Ravenna is a small city along the Adriatic Coast that, like many Italian cities, has a long history. The city is where Julius Caesar gathered his troops before crossing the Rubicon and setting off a civil war and subsequent battles that would lead to the transformation of the Roman Republic to the Roman Empire. Almost fourteen centuries later, Dante Alighieri would spend the last few years of his life living here in exile. In between Ravenna would serve as the capital of the Western Roman Empire for seven decades before its collapse in 476 CE.

In the late 1200s a young woman would be born in Ravenna named Francesca, a daughter of Guido I de Polenta. In a political match, Francesca would be married to the crippled Giovanni Malatesta from the nearby town of Rimini. She would fall in love with his younger, married brother Paolo, and for ten years they would have an affair until Giovanni would discover and kill them.

In death the two lovers become some of the most memorable figures in Dante’s Inferno where they swirl endlessly in the tempestuous wind of the Carnal in Circle Two. In recounting their tale, Francesca tells Dante she is from where the Po descends and flows into the sea.

With two notes in separate books clearly identifying this as a reference to Ravenna, I imagined this would be an easy location to map.

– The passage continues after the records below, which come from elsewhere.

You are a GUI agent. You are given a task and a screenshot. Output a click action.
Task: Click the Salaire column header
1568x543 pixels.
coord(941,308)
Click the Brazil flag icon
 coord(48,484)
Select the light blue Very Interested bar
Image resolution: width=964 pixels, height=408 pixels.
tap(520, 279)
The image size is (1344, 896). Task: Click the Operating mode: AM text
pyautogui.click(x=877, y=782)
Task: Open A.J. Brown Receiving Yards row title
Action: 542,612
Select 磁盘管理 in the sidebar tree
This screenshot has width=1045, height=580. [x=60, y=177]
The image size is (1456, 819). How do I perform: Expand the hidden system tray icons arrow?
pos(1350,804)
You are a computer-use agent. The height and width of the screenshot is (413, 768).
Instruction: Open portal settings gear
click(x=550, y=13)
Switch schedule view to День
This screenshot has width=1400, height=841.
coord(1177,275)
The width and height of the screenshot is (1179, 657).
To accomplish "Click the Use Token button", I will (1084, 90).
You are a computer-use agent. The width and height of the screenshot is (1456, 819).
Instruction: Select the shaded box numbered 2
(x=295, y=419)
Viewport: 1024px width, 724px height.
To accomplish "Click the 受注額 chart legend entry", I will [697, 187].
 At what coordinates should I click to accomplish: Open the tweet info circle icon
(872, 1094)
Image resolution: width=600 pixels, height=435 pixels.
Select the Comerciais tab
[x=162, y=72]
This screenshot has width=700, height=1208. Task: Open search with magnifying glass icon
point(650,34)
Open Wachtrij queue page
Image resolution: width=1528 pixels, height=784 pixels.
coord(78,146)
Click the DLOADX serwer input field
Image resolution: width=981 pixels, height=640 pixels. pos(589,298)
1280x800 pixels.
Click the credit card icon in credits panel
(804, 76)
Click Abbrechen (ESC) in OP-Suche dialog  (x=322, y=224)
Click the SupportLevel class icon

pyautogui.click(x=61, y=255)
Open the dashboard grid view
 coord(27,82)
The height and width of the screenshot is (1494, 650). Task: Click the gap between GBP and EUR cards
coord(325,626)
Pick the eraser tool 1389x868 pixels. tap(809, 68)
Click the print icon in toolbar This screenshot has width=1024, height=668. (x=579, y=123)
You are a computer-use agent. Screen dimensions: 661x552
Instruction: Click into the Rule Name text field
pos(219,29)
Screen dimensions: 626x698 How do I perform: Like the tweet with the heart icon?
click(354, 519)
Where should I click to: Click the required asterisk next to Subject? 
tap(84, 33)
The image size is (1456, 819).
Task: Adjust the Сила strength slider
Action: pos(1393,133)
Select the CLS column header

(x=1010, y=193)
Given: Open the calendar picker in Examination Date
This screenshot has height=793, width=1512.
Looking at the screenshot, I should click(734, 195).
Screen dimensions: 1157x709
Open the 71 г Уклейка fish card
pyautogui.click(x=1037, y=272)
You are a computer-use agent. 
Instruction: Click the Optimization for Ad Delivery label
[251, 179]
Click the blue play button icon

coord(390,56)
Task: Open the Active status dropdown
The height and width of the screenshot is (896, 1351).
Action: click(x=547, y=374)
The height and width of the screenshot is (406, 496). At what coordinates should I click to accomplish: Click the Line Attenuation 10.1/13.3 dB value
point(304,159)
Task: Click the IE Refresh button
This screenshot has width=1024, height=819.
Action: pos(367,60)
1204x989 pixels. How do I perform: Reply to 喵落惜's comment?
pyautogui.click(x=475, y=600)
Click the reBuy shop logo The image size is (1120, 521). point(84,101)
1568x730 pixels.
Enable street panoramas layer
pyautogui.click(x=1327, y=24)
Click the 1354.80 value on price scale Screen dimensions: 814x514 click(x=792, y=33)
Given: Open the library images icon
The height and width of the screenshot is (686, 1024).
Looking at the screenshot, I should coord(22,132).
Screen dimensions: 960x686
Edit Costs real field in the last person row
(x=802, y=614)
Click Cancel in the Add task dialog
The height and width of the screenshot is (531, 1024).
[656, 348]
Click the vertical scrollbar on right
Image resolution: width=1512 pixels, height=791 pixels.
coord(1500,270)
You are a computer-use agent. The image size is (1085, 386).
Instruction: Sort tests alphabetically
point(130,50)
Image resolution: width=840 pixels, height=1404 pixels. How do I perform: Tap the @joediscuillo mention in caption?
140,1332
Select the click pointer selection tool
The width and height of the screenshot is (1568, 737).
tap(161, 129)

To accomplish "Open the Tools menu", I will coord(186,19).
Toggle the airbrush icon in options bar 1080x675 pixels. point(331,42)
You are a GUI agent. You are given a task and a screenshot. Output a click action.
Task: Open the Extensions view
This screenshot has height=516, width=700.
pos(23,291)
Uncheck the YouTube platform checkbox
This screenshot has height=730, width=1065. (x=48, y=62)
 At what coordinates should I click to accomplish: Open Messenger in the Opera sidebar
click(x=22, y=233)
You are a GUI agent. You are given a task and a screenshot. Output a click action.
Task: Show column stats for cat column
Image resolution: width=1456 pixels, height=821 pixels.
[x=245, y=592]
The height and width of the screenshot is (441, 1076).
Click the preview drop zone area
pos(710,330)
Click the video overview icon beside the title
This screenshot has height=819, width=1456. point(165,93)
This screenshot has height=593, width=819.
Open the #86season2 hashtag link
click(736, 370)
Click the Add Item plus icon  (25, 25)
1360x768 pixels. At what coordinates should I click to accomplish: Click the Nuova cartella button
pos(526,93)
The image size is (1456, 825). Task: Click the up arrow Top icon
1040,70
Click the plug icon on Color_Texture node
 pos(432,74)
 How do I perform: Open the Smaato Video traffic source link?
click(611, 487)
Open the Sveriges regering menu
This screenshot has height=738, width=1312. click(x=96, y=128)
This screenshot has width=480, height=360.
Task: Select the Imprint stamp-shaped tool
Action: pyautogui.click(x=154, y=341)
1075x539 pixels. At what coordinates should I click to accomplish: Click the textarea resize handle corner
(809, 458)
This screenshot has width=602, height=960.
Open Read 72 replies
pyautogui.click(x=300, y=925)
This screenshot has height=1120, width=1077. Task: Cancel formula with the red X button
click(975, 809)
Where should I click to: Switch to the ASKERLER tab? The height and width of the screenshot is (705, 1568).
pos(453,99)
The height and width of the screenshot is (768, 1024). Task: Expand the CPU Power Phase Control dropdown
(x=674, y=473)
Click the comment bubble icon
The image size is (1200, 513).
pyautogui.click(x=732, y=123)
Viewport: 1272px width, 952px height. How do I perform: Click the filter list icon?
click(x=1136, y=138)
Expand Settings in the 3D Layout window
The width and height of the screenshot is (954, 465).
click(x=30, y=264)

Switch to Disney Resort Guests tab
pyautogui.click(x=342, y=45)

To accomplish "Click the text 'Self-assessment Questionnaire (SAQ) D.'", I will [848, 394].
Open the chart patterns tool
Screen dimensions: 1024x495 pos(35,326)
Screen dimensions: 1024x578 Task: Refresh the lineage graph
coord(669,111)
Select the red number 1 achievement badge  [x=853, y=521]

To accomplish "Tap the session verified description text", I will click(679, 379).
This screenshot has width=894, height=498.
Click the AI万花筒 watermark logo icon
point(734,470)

When I began reviewing maps, though, Ravenna seemed fairly distant from the Po River, which is the largest river in Italy, flowing out of the Alps mostly eastward across the northern part of the country.

Historically Ravenna had been affected by the Po’s flooding and the land surrounding the city was marshland that required early settlers to build their houses on pilings similar to those used in Venice. In 1152 a diversion was made in the river’s channel, which began shifting its flow to the north to help spare Ravenna. While the swampy land around Ravenna has been dried out, the former harbor city now sits six miles inland as a result of the large silt delta the river has deposited over the centuries.

The most interesting part of bookmapping is always the research and the uncovering of these little details about a world that is so large, there is no other way to tackle it than piece-by-piece. And while there may be many ways to learn about the world we occupy, for a book lover, this is one of the best.